E l'economia veronese torna a correre. Chi è al potere si svegli, è l'ultima occasione!

Glil ultimi dati dimostrano che l'economia veronese si sta riprendendo dopo il brusco calo imposto dal Governo a seguito del COVID. Stiamo facendo meglio di altre città venete e tra i primi in Italia. Ma perchè non sia un fuoco di ppaglia, occorrono riforme serie e non quelle pasticciate e ultramediate che paiono esserci propinate.

E l'economia veronese torna a correre. Chi è al potere si svegli, è l'ultima occasione!

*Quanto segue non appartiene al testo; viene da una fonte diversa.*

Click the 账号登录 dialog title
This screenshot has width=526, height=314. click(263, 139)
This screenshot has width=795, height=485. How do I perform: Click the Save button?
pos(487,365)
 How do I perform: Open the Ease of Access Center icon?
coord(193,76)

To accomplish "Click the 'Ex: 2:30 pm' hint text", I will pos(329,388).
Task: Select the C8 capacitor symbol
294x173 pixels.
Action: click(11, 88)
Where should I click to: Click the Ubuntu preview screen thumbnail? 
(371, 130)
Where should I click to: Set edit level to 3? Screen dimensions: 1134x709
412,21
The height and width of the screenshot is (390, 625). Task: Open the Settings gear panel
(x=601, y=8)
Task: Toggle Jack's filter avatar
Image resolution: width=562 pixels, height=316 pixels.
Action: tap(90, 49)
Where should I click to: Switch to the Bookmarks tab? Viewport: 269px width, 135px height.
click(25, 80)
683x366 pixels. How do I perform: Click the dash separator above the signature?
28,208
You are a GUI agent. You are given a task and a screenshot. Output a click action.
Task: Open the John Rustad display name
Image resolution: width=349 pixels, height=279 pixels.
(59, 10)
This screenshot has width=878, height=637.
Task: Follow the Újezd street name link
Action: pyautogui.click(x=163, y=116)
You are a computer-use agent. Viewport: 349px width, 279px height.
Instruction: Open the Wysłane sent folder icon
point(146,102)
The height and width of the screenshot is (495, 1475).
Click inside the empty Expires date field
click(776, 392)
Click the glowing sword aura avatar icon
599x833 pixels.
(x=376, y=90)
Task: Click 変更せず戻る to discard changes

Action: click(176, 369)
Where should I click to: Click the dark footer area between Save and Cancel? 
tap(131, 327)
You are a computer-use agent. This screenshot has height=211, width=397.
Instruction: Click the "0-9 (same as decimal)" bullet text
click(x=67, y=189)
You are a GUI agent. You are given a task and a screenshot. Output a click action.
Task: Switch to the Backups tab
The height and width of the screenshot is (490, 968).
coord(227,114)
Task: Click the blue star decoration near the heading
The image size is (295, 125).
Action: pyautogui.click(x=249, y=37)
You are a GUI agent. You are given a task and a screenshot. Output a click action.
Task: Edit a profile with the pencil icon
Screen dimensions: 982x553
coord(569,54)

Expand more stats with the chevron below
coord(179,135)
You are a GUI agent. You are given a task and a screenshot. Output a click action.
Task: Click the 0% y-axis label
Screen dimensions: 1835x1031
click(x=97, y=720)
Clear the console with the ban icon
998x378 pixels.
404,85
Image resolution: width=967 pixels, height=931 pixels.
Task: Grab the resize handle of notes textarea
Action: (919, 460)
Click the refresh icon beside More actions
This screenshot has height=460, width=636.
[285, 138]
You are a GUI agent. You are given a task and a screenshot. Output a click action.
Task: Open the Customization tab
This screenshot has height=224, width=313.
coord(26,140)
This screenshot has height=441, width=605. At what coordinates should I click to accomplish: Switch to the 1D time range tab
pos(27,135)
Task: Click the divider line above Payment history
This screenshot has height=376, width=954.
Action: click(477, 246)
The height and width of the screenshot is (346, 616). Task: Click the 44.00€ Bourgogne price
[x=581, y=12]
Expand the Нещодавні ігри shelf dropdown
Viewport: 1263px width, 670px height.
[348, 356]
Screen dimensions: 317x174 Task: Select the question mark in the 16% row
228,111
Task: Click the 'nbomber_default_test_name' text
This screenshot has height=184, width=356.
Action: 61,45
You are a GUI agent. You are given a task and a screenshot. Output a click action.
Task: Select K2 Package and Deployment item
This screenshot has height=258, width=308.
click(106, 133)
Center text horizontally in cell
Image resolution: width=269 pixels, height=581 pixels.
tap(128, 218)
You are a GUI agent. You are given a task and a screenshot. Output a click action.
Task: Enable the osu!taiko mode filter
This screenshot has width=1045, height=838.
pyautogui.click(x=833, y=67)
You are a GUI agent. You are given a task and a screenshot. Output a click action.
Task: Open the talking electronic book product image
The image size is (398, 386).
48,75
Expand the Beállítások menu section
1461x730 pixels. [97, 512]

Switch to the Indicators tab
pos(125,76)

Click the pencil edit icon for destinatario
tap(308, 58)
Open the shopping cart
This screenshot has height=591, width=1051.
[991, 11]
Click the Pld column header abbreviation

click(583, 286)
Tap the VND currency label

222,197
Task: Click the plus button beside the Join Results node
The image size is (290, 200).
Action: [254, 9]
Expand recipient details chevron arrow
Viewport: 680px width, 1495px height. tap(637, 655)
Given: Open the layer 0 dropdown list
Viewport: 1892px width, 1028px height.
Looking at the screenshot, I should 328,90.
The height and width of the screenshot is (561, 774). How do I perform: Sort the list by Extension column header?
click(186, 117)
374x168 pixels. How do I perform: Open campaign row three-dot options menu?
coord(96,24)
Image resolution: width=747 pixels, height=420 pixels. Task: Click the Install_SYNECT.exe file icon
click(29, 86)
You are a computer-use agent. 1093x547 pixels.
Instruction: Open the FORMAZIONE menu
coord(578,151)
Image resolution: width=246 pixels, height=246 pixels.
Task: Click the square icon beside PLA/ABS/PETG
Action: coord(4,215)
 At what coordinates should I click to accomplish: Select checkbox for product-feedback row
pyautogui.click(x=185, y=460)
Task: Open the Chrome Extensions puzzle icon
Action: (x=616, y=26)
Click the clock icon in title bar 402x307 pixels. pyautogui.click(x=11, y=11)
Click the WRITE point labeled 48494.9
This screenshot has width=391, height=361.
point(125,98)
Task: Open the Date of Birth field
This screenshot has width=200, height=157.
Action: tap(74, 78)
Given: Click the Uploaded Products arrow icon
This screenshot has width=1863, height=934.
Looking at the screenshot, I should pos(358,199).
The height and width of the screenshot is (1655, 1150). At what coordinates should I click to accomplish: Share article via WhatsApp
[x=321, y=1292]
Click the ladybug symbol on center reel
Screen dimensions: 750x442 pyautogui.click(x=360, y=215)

La struttura  portante dell'economia veronese si è ripresa. Le costrizioni  imposte dal Governo  non hanno abbattuto la voglia, dei nostri imprenditori,  medio piccoli , a continuare a sfidare il mercato globale.  I solidi  riferimenti strutturati   nel mondo della meccanica e dell'agroindustria, hanno permesso,  assieme al boom del turismo, che quest'anno ha avuto un'annata eccezionale,  di ripartire alla grande. Ci hanno tolto le banche, la finanza non è  più qui, resiste però la voglia di concretezza e qualche presidio economico.  Verona pagherà le incompetenze della classe politica locale di centro dx   attuale  e per quella ancor  più incapace che controlla i vertici nazionali. A questi signori auguriamo di  essere presto promossi  in Europa (a Roma sono troppo vicini)  oppure  all'ONU. Il mercato  per un  poco di tempo ci premierà, ma se  col PNRR non  si  riuscirà a ridurre il gap tecnico e culturale delle infrastrutture  statali e sociali, questo boom sfiorirà e torneremo ad essere sopraffatti da un mondo che corre e non guarda in faccia se sei povero o no. Alla faccia di quanto dice  il Draghi populista in materia. Tutti nel mondo pensano a riscattarsi, noi  non possiamo crogiolarci delle nostre antiche virtù e sperare nella bontà d'animo  del mercato.  Già abbiamo perso surrettiziamente i miliardi e miliardi delle nostre banche, ora  spero  che i veronesi  capiscano  che abbiamo le ultime cartucce  e che altrimenti rimarranno solo  pochissimi privilegiati. Questa boccata di ossigeno economico,  con una  classe veronese al potere  in gran parte incompetente  e avvinghiata alla sedia faticosamente conquistata,  non durerà molto. Bisogna che le grandi imprese nazionali   e la politica, sinistre e sindacati   compresi,  capiscano  che  non  si può vivere sempre di rendita come molti fanno e che a parole loro dicono di combattere.